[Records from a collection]
------------------------------------------------
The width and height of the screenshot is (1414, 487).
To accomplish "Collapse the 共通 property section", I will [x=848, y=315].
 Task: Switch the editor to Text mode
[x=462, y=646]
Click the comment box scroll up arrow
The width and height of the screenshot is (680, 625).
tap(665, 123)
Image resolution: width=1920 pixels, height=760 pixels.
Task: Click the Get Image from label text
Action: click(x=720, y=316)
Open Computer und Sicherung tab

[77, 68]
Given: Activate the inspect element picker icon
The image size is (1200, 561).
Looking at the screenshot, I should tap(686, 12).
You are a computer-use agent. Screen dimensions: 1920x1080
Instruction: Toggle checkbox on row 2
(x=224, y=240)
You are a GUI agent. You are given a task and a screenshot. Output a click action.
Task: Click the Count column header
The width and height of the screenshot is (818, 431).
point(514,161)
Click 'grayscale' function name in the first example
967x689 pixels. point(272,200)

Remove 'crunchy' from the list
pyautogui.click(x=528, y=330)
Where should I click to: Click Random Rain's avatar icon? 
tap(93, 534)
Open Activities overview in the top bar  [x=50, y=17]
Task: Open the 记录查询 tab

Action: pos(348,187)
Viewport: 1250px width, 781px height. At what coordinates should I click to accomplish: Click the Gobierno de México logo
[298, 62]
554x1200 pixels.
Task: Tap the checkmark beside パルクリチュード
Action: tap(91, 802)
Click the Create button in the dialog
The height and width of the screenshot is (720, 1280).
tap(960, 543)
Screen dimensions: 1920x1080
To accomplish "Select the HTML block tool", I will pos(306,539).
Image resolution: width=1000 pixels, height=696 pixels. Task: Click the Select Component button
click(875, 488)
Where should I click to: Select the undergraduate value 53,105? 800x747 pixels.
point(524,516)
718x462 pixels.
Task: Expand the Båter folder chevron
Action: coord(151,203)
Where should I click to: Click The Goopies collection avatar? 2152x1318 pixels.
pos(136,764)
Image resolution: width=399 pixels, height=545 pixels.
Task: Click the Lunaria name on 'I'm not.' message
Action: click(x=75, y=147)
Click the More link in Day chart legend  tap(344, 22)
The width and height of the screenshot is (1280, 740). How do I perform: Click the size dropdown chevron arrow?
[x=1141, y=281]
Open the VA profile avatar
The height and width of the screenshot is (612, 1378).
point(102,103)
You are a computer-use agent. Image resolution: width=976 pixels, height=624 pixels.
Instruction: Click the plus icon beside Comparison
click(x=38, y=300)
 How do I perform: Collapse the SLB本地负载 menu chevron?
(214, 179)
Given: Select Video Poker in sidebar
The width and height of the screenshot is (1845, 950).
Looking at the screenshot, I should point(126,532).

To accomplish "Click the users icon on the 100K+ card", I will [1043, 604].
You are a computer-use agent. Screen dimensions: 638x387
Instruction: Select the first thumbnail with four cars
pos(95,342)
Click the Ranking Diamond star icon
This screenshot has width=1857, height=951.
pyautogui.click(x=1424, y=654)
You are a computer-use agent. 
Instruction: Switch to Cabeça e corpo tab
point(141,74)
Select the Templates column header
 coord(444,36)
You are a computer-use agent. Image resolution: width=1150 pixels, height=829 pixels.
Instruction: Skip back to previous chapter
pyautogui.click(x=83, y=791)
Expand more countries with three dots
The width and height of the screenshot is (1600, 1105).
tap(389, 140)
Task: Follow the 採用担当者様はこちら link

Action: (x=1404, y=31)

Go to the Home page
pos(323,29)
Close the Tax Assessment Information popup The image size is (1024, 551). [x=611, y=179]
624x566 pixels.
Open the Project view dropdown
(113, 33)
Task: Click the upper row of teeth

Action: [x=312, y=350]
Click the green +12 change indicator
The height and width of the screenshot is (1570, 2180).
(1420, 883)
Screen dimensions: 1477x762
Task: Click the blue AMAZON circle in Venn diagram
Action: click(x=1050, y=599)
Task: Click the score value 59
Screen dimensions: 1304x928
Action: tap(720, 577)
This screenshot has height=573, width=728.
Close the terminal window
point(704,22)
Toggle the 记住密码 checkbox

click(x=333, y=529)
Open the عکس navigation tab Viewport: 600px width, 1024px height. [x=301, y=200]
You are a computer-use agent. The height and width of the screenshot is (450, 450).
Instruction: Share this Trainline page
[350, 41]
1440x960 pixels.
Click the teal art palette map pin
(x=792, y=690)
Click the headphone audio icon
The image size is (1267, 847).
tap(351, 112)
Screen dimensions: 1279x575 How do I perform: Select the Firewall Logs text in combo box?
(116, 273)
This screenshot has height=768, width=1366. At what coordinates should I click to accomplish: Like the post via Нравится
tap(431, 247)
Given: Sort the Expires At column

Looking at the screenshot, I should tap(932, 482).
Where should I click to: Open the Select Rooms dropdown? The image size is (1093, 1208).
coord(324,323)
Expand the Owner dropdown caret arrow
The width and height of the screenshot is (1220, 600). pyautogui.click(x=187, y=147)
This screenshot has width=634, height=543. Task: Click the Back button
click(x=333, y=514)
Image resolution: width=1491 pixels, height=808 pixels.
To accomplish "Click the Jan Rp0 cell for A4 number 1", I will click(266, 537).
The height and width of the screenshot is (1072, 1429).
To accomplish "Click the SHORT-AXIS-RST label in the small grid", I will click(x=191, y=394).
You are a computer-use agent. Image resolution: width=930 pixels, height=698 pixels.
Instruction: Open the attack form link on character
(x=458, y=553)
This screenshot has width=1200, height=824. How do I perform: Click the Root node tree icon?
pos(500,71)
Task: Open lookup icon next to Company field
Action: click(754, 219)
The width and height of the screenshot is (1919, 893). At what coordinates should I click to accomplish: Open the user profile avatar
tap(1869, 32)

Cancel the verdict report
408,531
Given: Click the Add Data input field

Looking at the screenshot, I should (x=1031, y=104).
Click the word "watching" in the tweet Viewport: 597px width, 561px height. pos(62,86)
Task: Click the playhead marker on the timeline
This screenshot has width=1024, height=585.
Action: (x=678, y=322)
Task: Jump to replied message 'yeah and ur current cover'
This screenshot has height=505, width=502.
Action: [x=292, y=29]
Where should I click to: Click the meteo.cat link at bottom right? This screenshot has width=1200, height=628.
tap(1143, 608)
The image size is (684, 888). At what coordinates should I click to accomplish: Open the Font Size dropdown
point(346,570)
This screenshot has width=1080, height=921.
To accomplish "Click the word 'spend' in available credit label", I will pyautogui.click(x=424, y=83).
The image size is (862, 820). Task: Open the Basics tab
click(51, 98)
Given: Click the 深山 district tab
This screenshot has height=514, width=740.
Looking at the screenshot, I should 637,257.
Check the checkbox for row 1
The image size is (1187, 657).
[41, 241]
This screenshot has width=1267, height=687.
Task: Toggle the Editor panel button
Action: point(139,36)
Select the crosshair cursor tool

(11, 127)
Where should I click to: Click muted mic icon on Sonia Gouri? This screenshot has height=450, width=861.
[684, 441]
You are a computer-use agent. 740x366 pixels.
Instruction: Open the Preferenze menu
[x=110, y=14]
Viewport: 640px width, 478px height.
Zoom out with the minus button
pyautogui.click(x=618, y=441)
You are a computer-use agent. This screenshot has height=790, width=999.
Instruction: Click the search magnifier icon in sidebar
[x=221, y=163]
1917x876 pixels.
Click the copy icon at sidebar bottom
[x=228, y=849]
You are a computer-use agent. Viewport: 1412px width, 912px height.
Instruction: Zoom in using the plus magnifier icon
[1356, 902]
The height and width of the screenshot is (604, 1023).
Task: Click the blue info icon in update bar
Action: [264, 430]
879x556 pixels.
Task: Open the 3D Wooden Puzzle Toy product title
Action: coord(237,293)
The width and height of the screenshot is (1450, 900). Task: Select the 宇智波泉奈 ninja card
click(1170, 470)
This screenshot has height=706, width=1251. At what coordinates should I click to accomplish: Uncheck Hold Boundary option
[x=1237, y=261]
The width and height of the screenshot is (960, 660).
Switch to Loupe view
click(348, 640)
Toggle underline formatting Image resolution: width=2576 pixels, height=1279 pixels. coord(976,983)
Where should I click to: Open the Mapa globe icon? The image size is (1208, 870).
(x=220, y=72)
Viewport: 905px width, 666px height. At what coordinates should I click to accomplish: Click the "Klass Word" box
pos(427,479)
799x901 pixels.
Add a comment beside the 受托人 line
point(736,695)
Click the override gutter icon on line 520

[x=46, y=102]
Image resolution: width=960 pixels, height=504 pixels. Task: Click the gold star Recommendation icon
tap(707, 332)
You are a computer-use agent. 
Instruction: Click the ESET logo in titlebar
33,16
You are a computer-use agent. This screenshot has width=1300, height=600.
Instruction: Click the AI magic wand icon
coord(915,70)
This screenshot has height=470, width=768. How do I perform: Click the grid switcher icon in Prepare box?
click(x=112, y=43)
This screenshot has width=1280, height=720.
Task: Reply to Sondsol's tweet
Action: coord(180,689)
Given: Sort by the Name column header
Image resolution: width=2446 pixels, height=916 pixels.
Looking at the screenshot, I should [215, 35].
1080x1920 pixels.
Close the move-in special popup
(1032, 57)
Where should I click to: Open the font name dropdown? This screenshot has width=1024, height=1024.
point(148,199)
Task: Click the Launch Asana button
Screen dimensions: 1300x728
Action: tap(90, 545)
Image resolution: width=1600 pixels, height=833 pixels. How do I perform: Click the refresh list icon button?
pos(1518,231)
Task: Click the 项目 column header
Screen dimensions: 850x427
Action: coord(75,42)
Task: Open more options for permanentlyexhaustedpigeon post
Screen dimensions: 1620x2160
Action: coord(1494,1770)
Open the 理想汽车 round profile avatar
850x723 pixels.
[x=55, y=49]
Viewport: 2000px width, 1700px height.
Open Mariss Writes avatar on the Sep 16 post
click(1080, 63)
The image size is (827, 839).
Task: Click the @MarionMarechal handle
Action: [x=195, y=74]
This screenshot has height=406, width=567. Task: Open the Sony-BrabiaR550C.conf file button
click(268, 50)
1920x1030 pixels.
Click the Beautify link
------------------------------------------------
(What needs to be done):
Beginning at the line above that contains "Viewport: 640px width, 478px height.", return each line exactly through the line that contains "You are a computer-use agent. Viewport: 1412px", and no others.

(Response to the exercise):
Viewport: 640px width, 478px height.
Zoom out with the minus button
pyautogui.click(x=618, y=441)
You are a computer-use agent. This screenshot has height=790, width=999.
Instruction: Click the search magnifier icon in sidebar
[x=221, y=163]
1917x876 pixels.
Click the copy icon at sidebar bottom
[x=228, y=849]
You are a computer-use agent. Viewport: 1412px width, 912px height.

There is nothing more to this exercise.